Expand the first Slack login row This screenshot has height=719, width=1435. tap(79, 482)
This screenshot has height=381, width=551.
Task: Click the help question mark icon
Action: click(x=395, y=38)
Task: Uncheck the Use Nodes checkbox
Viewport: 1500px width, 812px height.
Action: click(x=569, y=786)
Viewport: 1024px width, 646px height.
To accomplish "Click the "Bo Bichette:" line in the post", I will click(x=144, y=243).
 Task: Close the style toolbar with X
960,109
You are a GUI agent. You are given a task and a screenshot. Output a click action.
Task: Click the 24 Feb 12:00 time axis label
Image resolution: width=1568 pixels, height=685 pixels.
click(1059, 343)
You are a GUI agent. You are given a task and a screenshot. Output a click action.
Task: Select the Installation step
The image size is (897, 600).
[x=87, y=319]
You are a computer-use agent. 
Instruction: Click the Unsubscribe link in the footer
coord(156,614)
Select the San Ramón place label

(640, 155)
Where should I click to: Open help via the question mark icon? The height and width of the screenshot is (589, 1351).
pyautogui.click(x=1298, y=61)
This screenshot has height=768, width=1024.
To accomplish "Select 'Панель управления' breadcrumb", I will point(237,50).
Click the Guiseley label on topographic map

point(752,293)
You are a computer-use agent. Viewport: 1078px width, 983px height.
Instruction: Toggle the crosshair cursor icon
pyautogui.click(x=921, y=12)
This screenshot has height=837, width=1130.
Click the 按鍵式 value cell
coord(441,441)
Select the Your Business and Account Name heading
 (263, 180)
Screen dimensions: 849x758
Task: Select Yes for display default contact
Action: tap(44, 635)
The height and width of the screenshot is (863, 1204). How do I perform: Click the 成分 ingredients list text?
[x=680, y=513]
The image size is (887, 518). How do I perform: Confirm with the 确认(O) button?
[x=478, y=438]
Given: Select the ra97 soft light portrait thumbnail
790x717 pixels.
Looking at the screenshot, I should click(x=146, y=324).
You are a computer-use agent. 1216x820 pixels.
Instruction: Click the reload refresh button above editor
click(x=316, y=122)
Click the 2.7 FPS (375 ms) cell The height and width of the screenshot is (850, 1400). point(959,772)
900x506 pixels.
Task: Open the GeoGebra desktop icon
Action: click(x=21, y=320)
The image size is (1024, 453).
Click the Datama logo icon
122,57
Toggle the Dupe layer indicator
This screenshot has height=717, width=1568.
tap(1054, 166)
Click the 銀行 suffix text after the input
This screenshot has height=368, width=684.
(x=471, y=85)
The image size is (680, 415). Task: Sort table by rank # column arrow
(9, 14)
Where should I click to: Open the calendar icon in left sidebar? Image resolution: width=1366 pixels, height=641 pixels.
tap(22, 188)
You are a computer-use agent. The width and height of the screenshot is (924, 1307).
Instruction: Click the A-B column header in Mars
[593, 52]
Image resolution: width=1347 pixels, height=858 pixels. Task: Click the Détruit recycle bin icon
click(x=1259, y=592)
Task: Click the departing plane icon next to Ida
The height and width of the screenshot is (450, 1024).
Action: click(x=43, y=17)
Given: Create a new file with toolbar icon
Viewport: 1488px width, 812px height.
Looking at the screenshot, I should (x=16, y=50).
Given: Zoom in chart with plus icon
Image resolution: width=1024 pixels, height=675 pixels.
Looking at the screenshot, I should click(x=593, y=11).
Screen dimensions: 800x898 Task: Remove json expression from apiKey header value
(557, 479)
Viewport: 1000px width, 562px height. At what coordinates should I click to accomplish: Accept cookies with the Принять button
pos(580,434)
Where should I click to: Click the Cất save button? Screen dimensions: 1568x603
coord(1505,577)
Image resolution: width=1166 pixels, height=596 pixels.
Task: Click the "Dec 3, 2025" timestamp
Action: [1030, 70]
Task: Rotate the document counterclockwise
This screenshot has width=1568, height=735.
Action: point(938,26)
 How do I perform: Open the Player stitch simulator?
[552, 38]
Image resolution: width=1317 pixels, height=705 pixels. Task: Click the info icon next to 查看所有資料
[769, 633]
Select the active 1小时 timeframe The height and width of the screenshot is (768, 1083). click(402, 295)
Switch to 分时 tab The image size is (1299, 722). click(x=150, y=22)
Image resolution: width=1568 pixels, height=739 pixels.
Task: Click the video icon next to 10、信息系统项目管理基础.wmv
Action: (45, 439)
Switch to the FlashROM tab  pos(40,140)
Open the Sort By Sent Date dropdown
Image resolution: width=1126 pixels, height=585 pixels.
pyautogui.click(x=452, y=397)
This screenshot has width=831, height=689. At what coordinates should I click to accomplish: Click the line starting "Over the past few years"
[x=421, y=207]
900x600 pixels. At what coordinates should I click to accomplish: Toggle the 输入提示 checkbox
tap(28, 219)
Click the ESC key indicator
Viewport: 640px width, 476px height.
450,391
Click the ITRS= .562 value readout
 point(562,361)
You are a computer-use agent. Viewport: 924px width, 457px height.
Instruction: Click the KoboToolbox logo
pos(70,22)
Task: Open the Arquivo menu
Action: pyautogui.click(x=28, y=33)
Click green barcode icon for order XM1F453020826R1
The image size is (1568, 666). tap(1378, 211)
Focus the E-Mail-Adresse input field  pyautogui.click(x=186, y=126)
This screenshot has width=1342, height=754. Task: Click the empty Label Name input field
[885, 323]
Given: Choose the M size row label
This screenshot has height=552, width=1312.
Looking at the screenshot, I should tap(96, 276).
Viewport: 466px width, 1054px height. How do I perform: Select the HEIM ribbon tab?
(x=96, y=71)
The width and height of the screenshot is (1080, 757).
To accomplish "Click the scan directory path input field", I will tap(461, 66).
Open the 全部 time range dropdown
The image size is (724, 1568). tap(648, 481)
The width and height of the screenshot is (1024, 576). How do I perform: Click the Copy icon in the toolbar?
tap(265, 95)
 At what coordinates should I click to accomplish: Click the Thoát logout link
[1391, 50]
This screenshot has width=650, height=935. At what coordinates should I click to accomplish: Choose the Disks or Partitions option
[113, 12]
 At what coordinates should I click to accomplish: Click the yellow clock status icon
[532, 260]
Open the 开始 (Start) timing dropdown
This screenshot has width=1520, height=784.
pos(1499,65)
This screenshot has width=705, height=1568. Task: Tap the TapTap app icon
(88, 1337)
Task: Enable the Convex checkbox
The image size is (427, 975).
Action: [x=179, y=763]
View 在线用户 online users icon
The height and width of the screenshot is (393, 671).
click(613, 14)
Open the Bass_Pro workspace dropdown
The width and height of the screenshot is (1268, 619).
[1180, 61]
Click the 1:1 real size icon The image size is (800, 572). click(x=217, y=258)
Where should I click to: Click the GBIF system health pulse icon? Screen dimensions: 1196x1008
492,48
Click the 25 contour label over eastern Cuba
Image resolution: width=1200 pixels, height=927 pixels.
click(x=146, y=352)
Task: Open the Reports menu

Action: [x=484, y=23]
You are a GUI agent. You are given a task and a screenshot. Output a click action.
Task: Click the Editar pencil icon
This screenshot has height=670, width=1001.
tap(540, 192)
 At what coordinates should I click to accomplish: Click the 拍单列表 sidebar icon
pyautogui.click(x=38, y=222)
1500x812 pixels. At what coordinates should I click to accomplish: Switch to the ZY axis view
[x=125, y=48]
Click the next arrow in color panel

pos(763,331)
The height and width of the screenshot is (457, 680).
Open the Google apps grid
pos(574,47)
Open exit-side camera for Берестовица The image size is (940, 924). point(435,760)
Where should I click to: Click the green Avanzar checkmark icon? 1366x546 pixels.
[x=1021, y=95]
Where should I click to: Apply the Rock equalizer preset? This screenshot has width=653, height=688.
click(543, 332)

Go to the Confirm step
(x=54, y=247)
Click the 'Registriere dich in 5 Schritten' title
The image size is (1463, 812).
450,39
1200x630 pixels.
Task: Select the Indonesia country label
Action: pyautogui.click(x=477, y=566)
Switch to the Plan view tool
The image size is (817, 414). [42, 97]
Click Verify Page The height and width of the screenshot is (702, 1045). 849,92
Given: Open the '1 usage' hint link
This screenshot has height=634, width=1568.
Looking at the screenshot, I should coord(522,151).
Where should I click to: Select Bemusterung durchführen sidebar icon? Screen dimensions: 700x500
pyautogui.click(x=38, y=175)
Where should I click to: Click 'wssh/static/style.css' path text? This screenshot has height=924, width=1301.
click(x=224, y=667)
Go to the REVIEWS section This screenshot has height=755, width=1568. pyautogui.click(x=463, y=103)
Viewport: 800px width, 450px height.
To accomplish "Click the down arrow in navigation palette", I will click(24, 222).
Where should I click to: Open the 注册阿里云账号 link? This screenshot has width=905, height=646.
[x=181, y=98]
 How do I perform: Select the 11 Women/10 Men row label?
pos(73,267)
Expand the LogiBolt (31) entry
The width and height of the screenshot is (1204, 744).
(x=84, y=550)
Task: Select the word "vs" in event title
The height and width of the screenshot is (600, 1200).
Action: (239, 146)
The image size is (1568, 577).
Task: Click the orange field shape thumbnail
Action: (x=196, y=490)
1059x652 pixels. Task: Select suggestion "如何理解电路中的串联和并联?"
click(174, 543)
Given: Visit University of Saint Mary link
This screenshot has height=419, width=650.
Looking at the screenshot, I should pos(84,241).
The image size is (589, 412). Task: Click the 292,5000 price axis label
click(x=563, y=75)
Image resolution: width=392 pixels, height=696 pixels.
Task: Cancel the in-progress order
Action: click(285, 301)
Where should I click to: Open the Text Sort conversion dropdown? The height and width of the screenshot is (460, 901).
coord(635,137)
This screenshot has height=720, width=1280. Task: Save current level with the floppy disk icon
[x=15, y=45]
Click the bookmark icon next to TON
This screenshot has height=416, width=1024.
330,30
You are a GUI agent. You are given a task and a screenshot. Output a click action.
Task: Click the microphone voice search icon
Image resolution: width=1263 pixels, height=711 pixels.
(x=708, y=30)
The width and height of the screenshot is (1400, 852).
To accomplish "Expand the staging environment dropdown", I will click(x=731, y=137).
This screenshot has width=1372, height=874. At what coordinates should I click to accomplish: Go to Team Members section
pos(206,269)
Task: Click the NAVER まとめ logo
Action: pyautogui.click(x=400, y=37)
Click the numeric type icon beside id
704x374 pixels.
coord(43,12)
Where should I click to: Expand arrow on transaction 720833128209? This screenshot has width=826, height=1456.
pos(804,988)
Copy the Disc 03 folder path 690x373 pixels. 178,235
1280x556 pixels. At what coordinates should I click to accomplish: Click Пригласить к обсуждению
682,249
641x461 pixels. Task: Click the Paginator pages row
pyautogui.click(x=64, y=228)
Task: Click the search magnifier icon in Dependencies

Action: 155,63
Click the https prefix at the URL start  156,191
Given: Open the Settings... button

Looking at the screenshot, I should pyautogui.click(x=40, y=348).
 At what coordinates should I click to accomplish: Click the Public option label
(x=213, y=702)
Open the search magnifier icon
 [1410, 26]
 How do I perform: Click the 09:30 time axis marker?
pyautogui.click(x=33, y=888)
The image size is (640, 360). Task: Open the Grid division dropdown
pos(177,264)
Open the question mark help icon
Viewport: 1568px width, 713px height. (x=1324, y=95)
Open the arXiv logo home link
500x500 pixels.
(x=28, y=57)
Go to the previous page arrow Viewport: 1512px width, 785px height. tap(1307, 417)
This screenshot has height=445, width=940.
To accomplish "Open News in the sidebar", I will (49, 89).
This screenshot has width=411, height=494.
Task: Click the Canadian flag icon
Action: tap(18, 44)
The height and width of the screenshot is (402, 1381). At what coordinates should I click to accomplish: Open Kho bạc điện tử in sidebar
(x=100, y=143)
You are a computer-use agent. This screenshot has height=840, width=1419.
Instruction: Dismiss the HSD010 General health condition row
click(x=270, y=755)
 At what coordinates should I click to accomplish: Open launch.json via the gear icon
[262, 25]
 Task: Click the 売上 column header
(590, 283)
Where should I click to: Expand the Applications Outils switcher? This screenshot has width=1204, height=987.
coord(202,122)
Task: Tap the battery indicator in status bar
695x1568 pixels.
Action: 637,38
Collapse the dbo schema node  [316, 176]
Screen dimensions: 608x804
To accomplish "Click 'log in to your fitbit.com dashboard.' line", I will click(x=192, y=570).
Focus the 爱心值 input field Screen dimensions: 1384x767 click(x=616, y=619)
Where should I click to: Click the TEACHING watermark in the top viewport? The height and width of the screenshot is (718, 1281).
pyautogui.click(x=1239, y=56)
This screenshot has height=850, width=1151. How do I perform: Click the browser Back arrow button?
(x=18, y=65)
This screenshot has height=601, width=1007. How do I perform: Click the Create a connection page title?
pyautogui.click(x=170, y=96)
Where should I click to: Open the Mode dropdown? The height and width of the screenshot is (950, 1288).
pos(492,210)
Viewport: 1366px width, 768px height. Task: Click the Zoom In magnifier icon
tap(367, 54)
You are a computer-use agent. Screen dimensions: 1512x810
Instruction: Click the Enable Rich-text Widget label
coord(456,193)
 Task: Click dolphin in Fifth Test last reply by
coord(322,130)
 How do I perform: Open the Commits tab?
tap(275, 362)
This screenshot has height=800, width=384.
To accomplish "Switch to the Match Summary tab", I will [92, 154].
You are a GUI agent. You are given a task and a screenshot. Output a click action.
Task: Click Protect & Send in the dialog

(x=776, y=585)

----

The expected output is one number, the tally of lines above containing "Focus".

2